Con esa variación, la actividad económica del primer trimestre resultó 1,7% superior a la del mismo periodo del año anterior, aunque persiste una marcada disparidad entre sectores
El Estimador Mensual de Actividad Económica (EMAE) mostró en marzo una fuerte recuperación que revirtió las caídas registradas en los dos primeros meses del año. No obstante, el mejor desempeño agregado oculta marcadas disparidades sectoriales y regionales que siguen impactando en el mercado laboral.
Evolución general y lectura trimestral
Según informó el INDEC, el EMAE creció 3,5% mensual en marzo, tras declinar 2,7% en febrero y 0,2% en enero. En términos de cierre del primer trimestre, el indicador resultó 1,7% superior al registrado en el mismo período del año anterior. Además, respecto del trimestre previo, la economía mostró una mejora de 0,3%.
Contribuciones por sectores
El repunte no fue homogéneo. Desde la consultora Equilibra señalaron que la recuperación estuvo «liderada por las actividades primarias, que crecieron 6,2%». Las actividades no primarias (excluyendo impuestos netos de subsidios) registraron una mejora menor, del 0,2%, y permanecen en niveles similares a los de principios de 2025.
En la comparación interanual, el EMAE avanzó 5,5%. Los impulsores principales fueron:
- Agro: creció 17,9% respecto del mismo mes del año pasado.
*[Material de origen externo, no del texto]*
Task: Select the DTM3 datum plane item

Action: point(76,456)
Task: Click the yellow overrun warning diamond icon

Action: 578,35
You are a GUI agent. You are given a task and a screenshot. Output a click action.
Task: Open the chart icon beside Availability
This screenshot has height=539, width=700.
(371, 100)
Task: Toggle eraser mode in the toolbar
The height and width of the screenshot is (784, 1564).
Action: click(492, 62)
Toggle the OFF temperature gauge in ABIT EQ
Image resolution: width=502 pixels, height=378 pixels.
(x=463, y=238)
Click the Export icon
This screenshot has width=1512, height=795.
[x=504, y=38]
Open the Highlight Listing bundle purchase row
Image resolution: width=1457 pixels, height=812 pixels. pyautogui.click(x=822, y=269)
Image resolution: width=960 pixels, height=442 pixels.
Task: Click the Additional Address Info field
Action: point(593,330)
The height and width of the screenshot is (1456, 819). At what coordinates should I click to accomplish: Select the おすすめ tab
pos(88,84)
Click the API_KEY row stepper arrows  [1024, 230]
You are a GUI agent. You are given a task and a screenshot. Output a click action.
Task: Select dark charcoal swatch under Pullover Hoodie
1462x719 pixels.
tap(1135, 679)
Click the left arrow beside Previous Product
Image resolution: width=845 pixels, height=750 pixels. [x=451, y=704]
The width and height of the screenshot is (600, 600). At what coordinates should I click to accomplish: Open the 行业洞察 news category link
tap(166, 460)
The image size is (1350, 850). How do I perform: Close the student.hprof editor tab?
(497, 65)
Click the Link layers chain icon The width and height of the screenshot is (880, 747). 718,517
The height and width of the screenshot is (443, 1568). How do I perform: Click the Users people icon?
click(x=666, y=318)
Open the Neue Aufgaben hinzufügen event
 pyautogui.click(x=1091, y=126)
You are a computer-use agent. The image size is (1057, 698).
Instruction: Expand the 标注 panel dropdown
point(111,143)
- Industria manufacturera: aumentó 4,6%, luego de un mal marzo de 2025.
- Petróleo y minería: registraron un alza de 16,3%.
- Transporte y comunicaciones: crecieron 4,7%.

Desigualdades sectoriales y repercusiones regionales
Aunque el balance agregado luce positivo, la composición del crecimiento revela fuertes asimetrías. El liderazgo de las actividades primarias implica que regiones con mayor actividad agropecuaria presentan desempeños significativamente mejores que aquellas dependientes de la industria o los servicios. Esa disparidad regional se traslada a los indicadores laborales, donde persisten resultados débiles en empleo y en la recuperación de puestos formales.
Conclusión
Marzo representó un mes de recuperación clara para la actividad económica argentina, pero el avance es heterogéneo. El crecimiento interanual y la mejora trimestral están mayormente explicados por sectores primarios y por ramas como petróleo y minería, mientras que las actividades no primarias muestran una dinámica más limitada. Esa fragmentación sectorial plantea desafíos para una recuperación sostenida y equitativa, especialmente en materia de empleo y desarrollo regional.